*** EXCERPTED RECORDS ***

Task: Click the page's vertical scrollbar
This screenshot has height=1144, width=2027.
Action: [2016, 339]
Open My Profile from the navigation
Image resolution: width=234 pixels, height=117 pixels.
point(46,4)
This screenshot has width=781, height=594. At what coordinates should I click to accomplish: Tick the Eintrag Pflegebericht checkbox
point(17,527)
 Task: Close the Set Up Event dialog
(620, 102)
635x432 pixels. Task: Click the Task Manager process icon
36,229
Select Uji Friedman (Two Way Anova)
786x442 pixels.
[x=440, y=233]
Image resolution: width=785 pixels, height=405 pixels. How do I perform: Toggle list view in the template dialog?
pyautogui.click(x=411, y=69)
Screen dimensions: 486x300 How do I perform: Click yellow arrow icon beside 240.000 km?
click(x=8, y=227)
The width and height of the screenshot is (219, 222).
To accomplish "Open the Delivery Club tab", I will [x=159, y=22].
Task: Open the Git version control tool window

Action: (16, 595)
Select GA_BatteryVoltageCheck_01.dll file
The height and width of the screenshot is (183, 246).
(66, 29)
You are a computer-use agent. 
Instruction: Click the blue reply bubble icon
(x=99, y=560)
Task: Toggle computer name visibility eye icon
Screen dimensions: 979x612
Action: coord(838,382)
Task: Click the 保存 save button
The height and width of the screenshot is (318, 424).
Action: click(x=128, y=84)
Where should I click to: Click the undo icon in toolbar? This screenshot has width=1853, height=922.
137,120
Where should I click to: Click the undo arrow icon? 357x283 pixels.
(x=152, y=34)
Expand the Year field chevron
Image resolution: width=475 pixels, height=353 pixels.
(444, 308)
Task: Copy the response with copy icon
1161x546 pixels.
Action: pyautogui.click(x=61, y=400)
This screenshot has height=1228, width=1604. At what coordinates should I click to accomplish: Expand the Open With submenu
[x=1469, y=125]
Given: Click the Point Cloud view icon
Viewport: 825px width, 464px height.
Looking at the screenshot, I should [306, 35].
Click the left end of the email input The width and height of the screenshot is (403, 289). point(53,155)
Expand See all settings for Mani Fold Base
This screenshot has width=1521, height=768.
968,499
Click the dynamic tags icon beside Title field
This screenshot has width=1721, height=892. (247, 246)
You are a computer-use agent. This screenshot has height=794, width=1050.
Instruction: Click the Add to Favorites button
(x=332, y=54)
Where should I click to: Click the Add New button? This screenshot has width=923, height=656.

***

▶ [TASK REQUIREMENTS]
Copy out the data above, changing every "undo" to "redo" and leaving everything else as it is.

▶ [EXPECTED OUTPUT]
Task: Click the page's vertical scrollbar
This screenshot has height=1144, width=2027.
Action: [2016, 339]
Open My Profile from the navigation
Image resolution: width=234 pixels, height=117 pixels.
point(46,4)
This screenshot has width=781, height=594. At what coordinates should I click to accomplish: Tick the Eintrag Pflegebericht checkbox
point(17,527)
 Task: Close the Set Up Event dialog
(620, 102)
635x432 pixels. Task: Click the Task Manager process icon
36,229
Select Uji Friedman (Two Way Anova)
786x442 pixels.
[x=440, y=233]
Image resolution: width=785 pixels, height=405 pixels. How do I perform: Toggle list view in the template dialog?
pyautogui.click(x=411, y=69)
Screen dimensions: 486x300 How do I perform: Click yellow arrow icon beside 240.000 km?
click(x=8, y=227)
The width and height of the screenshot is (219, 222).
To accomplish "Open the Delivery Club tab", I will [x=159, y=22].
Task: Open the Git version control tool window

Action: (16, 595)
Select GA_BatteryVoltageCheck_01.dll file
The height and width of the screenshot is (183, 246).
(66, 29)
You are a computer-use agent. 
Instruction: Click the blue reply bubble icon
(x=99, y=560)
Task: Toggle computer name visibility eye icon
Screen dimensions: 979x612
Action: coord(838,382)
Task: Click the 保存 save button
The height and width of the screenshot is (318, 424).
Action: click(x=128, y=84)
Where should I click to: Click the redo icon in toolbar? This screenshot has width=1853, height=922.
137,120
Where should I click to: Click the redo arrow icon? 357x283 pixels.
(x=152, y=34)
Expand the Year field chevron
Image resolution: width=475 pixels, height=353 pixels.
(444, 308)
Task: Copy the response with copy icon
1161x546 pixels.
Action: pyautogui.click(x=61, y=400)
This screenshot has height=1228, width=1604. At what coordinates should I click to accomplish: Expand the Open With submenu
[x=1469, y=125]
Given: Click the Point Cloud view icon
Viewport: 825px width, 464px height.
Looking at the screenshot, I should [306, 35].
Click the left end of the email input The width and height of the screenshot is (403, 289). point(53,155)
Expand See all settings for Mani Fold Base
This screenshot has width=1521, height=768.
968,499
Click the dynamic tags icon beside Title field
This screenshot has width=1721, height=892. (247, 246)
You are a computer-use agent. This screenshot has height=794, width=1050.
Instruction: Click the Add to Favorites button
(x=332, y=54)
Where should I click to: Click the Add New button? This screenshot has width=923, height=656.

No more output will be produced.